Indeed, developers of renewable energy projects based in the Global North import almost everything, from the technology used, to the skilled workforce to construct the plants. This risks excluding African enterprises and preventing value creation on site. Boniface Mabanza, a development expert and political activist for socio-economic justice in southern Africa, argues that African perspectives are neglected in the latest initiatives, which discover the African continent as a profitable investment location. He thinks that African countries need to reject the programs that promote private investments in Africa until they are able to regulate them. According to Mabanza, the current regulatory environment benefits foreign investors rather than leading to substantial transformation on the continent.

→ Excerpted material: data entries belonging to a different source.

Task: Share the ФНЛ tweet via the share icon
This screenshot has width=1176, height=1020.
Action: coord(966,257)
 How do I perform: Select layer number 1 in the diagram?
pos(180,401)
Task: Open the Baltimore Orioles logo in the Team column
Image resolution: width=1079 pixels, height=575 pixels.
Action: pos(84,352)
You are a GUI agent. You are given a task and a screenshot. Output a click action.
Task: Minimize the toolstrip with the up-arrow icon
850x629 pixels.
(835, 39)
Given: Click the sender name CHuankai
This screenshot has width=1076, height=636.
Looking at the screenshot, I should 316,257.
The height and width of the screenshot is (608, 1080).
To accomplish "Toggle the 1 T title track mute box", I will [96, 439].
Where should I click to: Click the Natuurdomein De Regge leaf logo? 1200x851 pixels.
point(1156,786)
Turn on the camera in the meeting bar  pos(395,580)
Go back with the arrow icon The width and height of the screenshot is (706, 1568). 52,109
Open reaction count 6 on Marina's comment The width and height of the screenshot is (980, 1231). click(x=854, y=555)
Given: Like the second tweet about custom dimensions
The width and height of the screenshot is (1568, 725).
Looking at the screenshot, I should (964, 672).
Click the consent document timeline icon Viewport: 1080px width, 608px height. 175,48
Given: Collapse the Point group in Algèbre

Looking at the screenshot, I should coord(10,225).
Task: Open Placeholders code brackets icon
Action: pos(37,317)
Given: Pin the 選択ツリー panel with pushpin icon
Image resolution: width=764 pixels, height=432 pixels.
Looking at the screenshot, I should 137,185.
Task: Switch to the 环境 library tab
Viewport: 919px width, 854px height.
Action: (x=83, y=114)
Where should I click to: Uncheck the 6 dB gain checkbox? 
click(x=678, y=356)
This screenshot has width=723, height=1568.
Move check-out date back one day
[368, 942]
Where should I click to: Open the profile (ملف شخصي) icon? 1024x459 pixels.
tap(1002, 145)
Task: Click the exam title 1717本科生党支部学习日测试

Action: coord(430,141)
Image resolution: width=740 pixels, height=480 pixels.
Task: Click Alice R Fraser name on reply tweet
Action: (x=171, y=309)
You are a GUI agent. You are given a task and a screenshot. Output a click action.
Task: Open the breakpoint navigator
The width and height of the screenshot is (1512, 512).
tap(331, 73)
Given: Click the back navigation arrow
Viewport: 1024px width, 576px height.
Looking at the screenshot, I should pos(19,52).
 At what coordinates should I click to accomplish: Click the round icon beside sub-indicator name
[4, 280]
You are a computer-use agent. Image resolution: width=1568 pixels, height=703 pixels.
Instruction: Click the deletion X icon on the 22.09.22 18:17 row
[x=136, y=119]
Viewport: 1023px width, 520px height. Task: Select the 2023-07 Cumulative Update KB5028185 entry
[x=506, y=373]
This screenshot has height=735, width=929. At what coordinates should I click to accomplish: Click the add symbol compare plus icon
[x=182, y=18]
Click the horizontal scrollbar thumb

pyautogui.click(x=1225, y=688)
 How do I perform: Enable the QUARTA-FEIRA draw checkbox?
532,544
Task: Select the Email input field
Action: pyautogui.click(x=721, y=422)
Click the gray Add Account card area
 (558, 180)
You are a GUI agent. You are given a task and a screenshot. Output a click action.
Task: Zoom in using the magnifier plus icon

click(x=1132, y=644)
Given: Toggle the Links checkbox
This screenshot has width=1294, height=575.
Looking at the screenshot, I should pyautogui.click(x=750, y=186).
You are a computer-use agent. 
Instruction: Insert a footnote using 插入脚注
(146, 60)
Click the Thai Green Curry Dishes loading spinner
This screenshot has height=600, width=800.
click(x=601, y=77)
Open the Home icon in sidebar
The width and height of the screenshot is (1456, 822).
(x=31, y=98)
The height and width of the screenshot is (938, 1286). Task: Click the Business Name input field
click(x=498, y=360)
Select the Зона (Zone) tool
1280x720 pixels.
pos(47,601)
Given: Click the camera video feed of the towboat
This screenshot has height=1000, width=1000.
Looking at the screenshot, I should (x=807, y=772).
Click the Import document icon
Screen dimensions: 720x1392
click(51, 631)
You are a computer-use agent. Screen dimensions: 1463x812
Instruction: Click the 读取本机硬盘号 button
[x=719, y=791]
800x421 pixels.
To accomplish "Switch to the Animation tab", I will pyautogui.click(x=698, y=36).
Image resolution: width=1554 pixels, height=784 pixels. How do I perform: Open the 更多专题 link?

The current programs aimed to strengthen private investments in the renewable energy sector in Africa are at a deadlock. While funding for the much needed energy transition is urgently needed, the present programs do not seem to respond to local needs. We therefore need financing that seriously includes local actors and their views. Ownership and participation should not be just empty words on policy papers. The affected local population needs to be heard and must materially benefit from the investments.

Why not give each household of the local population a share in the renewable energy plant and let a local democratic body decide upon the reinvestments? As long as renewable energy financing prioritizes profit returns over climate change mitigation, the continent will bear the consequences of the climate crisis.